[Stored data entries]
════════════════

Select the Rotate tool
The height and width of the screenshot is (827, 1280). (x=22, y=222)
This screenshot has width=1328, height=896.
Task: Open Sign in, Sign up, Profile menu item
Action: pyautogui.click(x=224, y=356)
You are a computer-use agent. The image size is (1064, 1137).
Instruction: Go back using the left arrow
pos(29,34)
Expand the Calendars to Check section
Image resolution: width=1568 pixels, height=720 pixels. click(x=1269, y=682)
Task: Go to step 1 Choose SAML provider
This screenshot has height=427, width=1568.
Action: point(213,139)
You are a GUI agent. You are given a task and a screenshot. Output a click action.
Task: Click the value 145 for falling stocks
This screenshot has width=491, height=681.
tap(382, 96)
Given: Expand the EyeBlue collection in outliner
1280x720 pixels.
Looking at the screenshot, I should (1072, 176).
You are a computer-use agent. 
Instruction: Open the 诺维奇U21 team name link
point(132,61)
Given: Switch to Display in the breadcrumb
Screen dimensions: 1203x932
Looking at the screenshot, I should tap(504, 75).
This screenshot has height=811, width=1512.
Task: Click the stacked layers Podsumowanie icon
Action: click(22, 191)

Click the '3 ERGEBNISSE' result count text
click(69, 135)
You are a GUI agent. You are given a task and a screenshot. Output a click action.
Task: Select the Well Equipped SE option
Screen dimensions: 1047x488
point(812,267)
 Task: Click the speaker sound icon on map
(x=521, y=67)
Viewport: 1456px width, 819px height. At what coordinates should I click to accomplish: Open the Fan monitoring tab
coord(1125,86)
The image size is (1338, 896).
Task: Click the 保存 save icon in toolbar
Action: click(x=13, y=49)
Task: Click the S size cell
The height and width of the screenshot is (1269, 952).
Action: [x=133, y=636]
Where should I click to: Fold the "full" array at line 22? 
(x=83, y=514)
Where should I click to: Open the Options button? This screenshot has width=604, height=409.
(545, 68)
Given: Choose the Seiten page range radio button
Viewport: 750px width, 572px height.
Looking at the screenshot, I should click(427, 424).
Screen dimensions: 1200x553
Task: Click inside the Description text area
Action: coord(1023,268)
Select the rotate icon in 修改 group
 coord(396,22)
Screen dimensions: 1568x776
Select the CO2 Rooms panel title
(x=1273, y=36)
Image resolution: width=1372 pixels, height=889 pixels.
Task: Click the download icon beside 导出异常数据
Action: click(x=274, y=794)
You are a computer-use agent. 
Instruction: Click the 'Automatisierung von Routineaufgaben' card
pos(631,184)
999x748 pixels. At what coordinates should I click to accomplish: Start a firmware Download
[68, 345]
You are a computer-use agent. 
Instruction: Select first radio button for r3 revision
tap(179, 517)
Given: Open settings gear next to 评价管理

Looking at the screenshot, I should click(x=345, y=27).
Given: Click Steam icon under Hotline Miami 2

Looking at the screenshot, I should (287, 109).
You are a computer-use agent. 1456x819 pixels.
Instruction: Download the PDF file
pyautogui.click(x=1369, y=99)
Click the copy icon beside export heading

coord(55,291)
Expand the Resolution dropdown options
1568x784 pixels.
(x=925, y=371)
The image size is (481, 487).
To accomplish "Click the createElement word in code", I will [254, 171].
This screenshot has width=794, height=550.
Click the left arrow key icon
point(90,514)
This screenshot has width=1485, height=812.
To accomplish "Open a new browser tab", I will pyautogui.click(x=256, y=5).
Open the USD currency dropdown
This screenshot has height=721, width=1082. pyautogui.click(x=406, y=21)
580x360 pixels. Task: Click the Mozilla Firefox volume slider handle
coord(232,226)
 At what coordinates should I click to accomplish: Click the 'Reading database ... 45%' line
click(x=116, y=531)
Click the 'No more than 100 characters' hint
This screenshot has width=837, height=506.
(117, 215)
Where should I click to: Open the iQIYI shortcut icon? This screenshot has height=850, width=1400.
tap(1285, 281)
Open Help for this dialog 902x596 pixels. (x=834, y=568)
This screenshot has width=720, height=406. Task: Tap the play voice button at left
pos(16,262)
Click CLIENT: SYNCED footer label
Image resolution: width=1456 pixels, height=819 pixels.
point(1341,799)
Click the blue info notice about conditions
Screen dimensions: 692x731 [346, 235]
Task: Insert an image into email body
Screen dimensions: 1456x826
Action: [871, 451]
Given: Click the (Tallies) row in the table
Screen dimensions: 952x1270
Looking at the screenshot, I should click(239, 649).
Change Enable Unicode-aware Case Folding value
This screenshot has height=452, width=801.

════════════════

**Problem**
Extract every line of the listing above and reproduce each one verbatim, keeping the original order.

**Response to the task**
Select the Rotate tool
The height and width of the screenshot is (827, 1280). (x=22, y=222)
This screenshot has width=1328, height=896.
Task: Open Sign in, Sign up, Profile menu item
Action: pyautogui.click(x=224, y=356)
You are a computer-use agent. The image size is (1064, 1137).
Instruction: Go back using the left arrow
pos(29,34)
Expand the Calendars to Check section
Image resolution: width=1568 pixels, height=720 pixels. click(x=1269, y=682)
Task: Go to step 1 Choose SAML provider
This screenshot has height=427, width=1568.
Action: point(213,139)
You are a GUI agent. You are given a task and a screenshot. Output a click action.
Task: Click the value 145 for falling stocks
This screenshot has width=491, height=681.
tap(382, 96)
Given: Expand the EyeBlue collection in outliner
1280x720 pixels.
Looking at the screenshot, I should (1072, 176).
You are a computer-use agent. 
Instruction: Open the 诺维奇U21 team name link
point(132,61)
Given: Switch to Display in the breadcrumb
Screen dimensions: 1203x932
Looking at the screenshot, I should tap(504, 75).
This screenshot has height=811, width=1512.
Task: Click the stacked layers Podsumowanie icon
Action: click(22, 191)

Click the '3 ERGEBNISSE' result count text
click(69, 135)
You are a GUI agent. You are given a task and a screenshot. Output a click action.
Task: Select the Well Equipped SE option
Screen dimensions: 1047x488
point(812,267)
 Task: Click the speaker sound icon on map
(x=521, y=67)
Viewport: 1456px width, 819px height. At what coordinates should I click to accomplish: Open the Fan monitoring tab
coord(1125,86)
The image size is (1338, 896).
Task: Click the 保存 save icon in toolbar
Action: click(x=13, y=49)
Task: Click the S size cell
The height and width of the screenshot is (1269, 952).
Action: [x=133, y=636]
Where should I click to: Fold the "full" array at line 22? 
(x=83, y=514)
Where should I click to: Open the Options button? This screenshot has width=604, height=409.
(545, 68)
Given: Choose the Seiten page range radio button
Viewport: 750px width, 572px height.
Looking at the screenshot, I should click(427, 424).
Screen dimensions: 1200x553
Task: Click inside the Description text area
Action: coord(1023,268)
Select the rotate icon in 修改 group
 coord(396,22)
Screen dimensions: 1568x776
Select the CO2 Rooms panel title
(x=1273, y=36)
Image resolution: width=1372 pixels, height=889 pixels.
Task: Click the download icon beside 导出异常数据
Action: click(x=274, y=794)
You are a computer-use agent. 
Instruction: Click the 'Automatisierung von Routineaufgaben' card
pos(631,184)
999x748 pixels. At what coordinates should I click to accomplish: Start a firmware Download
[68, 345]
You are a computer-use agent. 
Instruction: Select first radio button for r3 revision
tap(179, 517)
Given: Open settings gear next to 评价管理

Looking at the screenshot, I should click(x=345, y=27).
Given: Click Steam icon under Hotline Miami 2

Looking at the screenshot, I should (287, 109).
You are a computer-use agent. 1456x819 pixels.
Instruction: Download the PDF file
pyautogui.click(x=1369, y=99)
Click the copy icon beside export heading

coord(55,291)
Expand the Resolution dropdown options
1568x784 pixels.
(x=925, y=371)
The image size is (481, 487).
To accomplish "Click the createElement word in code", I will [254, 171].
This screenshot has width=794, height=550.
Click the left arrow key icon
point(90,514)
This screenshot has width=1485, height=812.
To accomplish "Open a new browser tab", I will pyautogui.click(x=256, y=5).
Open the USD currency dropdown
This screenshot has height=721, width=1082. pyautogui.click(x=406, y=21)
580x360 pixels. Task: Click the Mozilla Firefox volume slider handle
coord(232,226)
 At what coordinates should I click to accomplish: Click the 'Reading database ... 45%' line
click(x=116, y=531)
Click the 'No more than 100 characters' hint
This screenshot has width=837, height=506.
(117, 215)
Where should I click to: Open the iQIYI shortcut icon? This screenshot has height=850, width=1400.
tap(1285, 281)
Open Help for this dialog 902x596 pixels. (x=834, y=568)
This screenshot has width=720, height=406. Task: Tap the play voice button at left
pos(16,262)
Click CLIENT: SYNCED footer label
Image resolution: width=1456 pixels, height=819 pixels.
point(1341,799)
Click the blue info notice about conditions
Screen dimensions: 692x731 [346, 235]
Task: Insert an image into email body
Screen dimensions: 1456x826
Action: [871, 451]
Given: Click the (Tallies) row in the table
Screen dimensions: 952x1270
Looking at the screenshot, I should click(239, 649).
Change Enable Unicode-aware Case Folding value
This screenshot has height=452, width=801.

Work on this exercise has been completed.